Whether you are just starting out in your business or starting your exit planning, today’s M&A market is soaring with opportunities for both buyers and sellers.
Many companies are unexpectedly being approached by buyers with offers they could never have imagined.
- Are you a business owner exhausted from navigating all of the changes this past year has brought and ready to call it quits?
- Or are you looking to sell and move in another direction?
Whatever your situation, it’s important to not be blinded by dollar signs, but understand what a sale transaction could mean to you, your family, and your employees.
My first bit of advice is:
MAKE SURE YOU ARE PREPARED!
You may be asking, what does “be prepared” mean? Well, there are steps business owners should take to ensure the decision they make is the right one for their business.
1. What Does Selling Your Company Mean for You Personally?
First, you must decide if selling your company means you retire to afternoons of golf, traveling the world (when the world is ready again), or finding another company to purchase that you dedicate your newfound time to growing and making successful. This is a tough decision, as many business owners may have never considered what life after their company looks like.
2. How Does Your Business Value Impact Your Financial Picture Post-Sale?
Second, have a good solid understanding of your financial plan, after you have decided what direction your future holds. It is extremely important to have a plan in place so you know if walking off into the sunset is even an option.
Many people do not consider the costs the company may have been bearing, which could fall on you as an individual when the company is no longer there. Some of these expenses may include:
- Health Insurance
- Life Insurance
- and often times the owner's vehicle and associated expenses.
These can be costly additions to your monthly expenses. So having an understanding of how much you need monthly for the estimated remainder of your life is a crucial planning step. This will also help you in determining how aggressive you can be in your investing strategy post-sale.
You should also have an idea of what your company is currently worth. Without this knowledge, you could be selling something that has far more value than you realize, or your business value could fall short of your expectations.
Keeping your financials “clean” and up-to-date will better help someone determine a value and provide confidence to a buyer that you are not hiding something. You may also want to consider having a financial review or an audit prepared to provide an even higher level of assurance. Contact an accounting professional experienced with M&A to guide you through this process.
In determining your company’s value, you can oftentimes discover weaknesses and risks within your organization that can be addressed well in advance of a buyer approaching you.
These could include customer or vendor concentrations, working capital concerns, or lack of a management team in place, which often ensures a smooth transition. Companies with solid management teams that are less reliant on the owner are often valued much higher than their competitors. Often times these managers are locked in with strong bonus plans that help the company achieve their goals. Some companies even offer “stay-on” bonuses if ownership changes.
3. What Type of Buyer is Best for Your Business?

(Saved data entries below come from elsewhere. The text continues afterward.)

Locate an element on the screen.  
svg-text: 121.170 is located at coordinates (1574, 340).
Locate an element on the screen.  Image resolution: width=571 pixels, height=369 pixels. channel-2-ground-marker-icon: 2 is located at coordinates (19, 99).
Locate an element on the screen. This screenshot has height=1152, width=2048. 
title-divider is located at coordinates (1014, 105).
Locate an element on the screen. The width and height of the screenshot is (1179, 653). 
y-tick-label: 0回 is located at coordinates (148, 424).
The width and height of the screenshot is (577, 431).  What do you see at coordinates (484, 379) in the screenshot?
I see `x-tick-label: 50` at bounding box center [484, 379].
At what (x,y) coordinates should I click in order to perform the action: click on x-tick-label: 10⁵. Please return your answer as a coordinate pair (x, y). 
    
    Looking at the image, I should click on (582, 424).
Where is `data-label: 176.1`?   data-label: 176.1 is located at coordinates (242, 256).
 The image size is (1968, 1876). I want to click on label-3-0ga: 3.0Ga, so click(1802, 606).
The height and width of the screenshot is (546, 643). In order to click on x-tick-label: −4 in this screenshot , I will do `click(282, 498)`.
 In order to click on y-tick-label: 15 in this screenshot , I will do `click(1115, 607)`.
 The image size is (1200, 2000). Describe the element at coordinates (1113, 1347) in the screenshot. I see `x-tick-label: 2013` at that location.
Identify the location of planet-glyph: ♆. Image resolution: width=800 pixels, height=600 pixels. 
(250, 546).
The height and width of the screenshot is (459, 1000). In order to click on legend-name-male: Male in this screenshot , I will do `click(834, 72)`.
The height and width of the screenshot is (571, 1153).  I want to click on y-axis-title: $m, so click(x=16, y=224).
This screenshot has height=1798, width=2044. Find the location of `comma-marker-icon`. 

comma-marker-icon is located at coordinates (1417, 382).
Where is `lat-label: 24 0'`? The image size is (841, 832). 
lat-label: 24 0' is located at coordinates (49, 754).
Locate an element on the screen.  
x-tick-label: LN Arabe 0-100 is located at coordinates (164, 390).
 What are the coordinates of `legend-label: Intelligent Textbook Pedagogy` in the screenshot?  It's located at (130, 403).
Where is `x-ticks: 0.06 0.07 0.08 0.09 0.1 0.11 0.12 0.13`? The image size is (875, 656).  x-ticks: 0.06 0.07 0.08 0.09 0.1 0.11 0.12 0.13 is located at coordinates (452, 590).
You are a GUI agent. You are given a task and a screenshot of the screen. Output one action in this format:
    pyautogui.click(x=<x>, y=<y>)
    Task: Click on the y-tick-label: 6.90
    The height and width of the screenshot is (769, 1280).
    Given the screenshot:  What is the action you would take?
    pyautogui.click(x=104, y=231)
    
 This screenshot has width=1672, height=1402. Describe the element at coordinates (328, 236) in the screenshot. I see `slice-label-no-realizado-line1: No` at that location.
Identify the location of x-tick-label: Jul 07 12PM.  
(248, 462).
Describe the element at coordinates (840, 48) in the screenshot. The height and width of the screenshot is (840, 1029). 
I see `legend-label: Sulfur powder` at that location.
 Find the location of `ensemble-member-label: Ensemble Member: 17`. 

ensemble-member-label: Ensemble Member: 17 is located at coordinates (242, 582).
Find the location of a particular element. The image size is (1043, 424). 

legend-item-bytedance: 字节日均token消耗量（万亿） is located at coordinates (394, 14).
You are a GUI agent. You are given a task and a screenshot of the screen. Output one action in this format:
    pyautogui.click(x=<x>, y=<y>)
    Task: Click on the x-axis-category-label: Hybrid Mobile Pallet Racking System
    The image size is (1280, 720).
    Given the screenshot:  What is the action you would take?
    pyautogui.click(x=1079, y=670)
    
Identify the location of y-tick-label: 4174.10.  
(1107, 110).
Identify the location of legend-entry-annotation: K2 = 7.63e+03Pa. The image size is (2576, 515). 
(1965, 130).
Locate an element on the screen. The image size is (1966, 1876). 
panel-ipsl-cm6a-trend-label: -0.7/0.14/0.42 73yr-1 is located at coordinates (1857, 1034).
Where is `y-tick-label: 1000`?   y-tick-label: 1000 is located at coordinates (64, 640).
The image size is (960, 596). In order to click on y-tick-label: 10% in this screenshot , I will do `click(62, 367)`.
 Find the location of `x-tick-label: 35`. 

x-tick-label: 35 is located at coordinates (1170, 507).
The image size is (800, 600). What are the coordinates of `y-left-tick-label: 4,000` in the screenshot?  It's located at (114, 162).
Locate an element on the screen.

Next, you should be aware of what type of buyer may be best suited for the company and whether that fits your overall goals.
There are strategic buyers, that are similar-type businesses or competitors, who oftentimes offer a higher price, but may downsize your staff by merging many positions and roles into their organization. If you are a small closely-held business, this may not fit your plans.
There are also private equity firms that may own several businesses and have large amounts of capital available to invest in your company, which could scale it up to a much higher level by investing in additional or better equipment, technology, and people.
You may also consider an “inside” buyer. This is generally one or more management team members. They often have a good understanding of the business and the people, but do not have funds available to allow for traditional lending and require a higher level of “seller-financing”.
Although a higher level of understanding of the business makes this less risky, there is still concern by sellers that they may not receive their full payments due to unforeseen future economic conditions. However, these buyers could continue with your legacy of keeping your company and your employees intact.
As you can see, there are many things to consider when making a decision on when the right time is to sell, many of which have not even been addressed in this article such as tax implications, deal structure, and legal considerations. It becomes important to bring in the right professional to help you navigate the many decisions.
So whether you are currently looking for a buyer, one just happens to fall in your lap, or you’re not even considering a sale at this point, it’s important to understand and know your options, your goals, and your vision so you can be prepared at any time in the event an opportunity arises.